这里有一个值得关注的细节:中文识别默认启用了“语境混合模式”,能够自动区分普通话中的英文专有名词、技术术语以及数字串,无需手动标注语种切换。这一设计在真实场景中大幅减少了操作负担。
方言与口音适配能力说明
Nova并未推出独立的方言模型,但通过声学建模进行了针对性增强。实测显示,在以下几个高频口音场景中,准确率依然稳定保持在92%以上。
首先看粤语。需要在请求参数中显式指定 language_code="yue-CN",系统便会调用粤语专属声学层。像“唔该”“咗”“啲”这些高频虚词的识别非常稳定,不会出现莫名其妙的误识别。
再看印度英语。使用 language_code="en-IN" 后,模型会强化对卷舌音 /r/ 和齿龈音 /t̪/ 的判别能力,避免“three”被误识为“tree”这类经典错误。
西班牙语拉美变体也有专门处理。通过 language_code="es-419" 激活区域语法库,能够正确解析“vosotros”与“ustedes”的动词变位差异,主谓一致关系不会混淆。
至于四川话、东北话等国内方言,目前API还不支持直接接入。如果确实遇到这类需求,一个可行的做法是先用其他工具完成本地转写,再将转写后的文本送入Nova进行后续的语义理解或翻译处理。
多语种混说场景下的识别逻辑
多语种混说才是真正考验语音转写能力的核心场景。Nova的处理逻辑十分清晰:
第一步,模型默认启用“语种漂移检测”,每200毫秒音频帧独立判断当前语种;
第二步,当连续3帧的置信度均超过85%时,系统触发语种切换,同时保留前序语种的上下文缓存,最长3秒;
第三步,中英混说场景(例如“这个feature需要下周deploy”),完全不需要任何标记,系统自动分段识别并保持术语一致性。
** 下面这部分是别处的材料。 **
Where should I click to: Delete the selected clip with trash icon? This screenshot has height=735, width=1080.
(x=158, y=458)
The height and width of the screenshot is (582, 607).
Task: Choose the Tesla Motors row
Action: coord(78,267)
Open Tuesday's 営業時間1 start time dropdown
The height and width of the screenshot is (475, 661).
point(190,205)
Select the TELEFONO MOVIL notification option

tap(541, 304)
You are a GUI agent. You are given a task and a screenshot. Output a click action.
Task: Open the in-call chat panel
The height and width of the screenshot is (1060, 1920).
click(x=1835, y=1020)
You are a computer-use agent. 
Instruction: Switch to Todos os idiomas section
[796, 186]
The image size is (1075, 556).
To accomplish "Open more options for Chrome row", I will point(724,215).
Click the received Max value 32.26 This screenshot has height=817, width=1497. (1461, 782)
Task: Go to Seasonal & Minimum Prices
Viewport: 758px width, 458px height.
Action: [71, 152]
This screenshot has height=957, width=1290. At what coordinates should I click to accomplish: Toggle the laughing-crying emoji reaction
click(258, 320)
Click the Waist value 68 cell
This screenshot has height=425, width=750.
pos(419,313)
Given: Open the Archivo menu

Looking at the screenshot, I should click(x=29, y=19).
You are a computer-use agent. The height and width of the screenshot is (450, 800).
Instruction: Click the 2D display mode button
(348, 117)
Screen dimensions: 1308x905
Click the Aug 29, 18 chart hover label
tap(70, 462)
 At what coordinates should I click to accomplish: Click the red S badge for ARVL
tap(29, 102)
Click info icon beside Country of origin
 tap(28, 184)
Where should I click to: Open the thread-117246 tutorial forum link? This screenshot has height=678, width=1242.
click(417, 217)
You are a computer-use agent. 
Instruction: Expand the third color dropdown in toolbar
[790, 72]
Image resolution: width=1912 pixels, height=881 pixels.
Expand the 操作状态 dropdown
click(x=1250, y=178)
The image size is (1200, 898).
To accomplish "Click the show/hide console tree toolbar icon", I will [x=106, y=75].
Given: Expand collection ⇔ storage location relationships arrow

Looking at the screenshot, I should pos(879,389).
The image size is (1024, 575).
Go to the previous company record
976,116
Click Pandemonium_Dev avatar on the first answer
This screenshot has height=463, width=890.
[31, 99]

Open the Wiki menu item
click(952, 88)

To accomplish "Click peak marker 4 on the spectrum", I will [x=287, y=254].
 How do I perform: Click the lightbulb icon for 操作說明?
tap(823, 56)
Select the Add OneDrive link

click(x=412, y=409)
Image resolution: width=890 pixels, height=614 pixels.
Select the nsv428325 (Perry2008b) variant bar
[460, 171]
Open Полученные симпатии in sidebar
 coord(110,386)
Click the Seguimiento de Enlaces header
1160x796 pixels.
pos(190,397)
实际测试表明,“feature”不会被强行转成“特性”,“deploy”也不会被译作“部署”——这个细节对技术沟通场景至关重要;
第四步,如果检测到语种边界模糊,比如日语敬语“ですます”体和汉语助词“了”“呢”同时出现,模型会输出带置信度标签的双候选结果,供上层应用做最终决策。
请记住这个关键点:在Bedrock调用时,必须设置 enable_language_identification=true,否则默认关闭混说识别,整段音频会强制按首帧语种处理。这个开关是启用多语种混说能力的关键。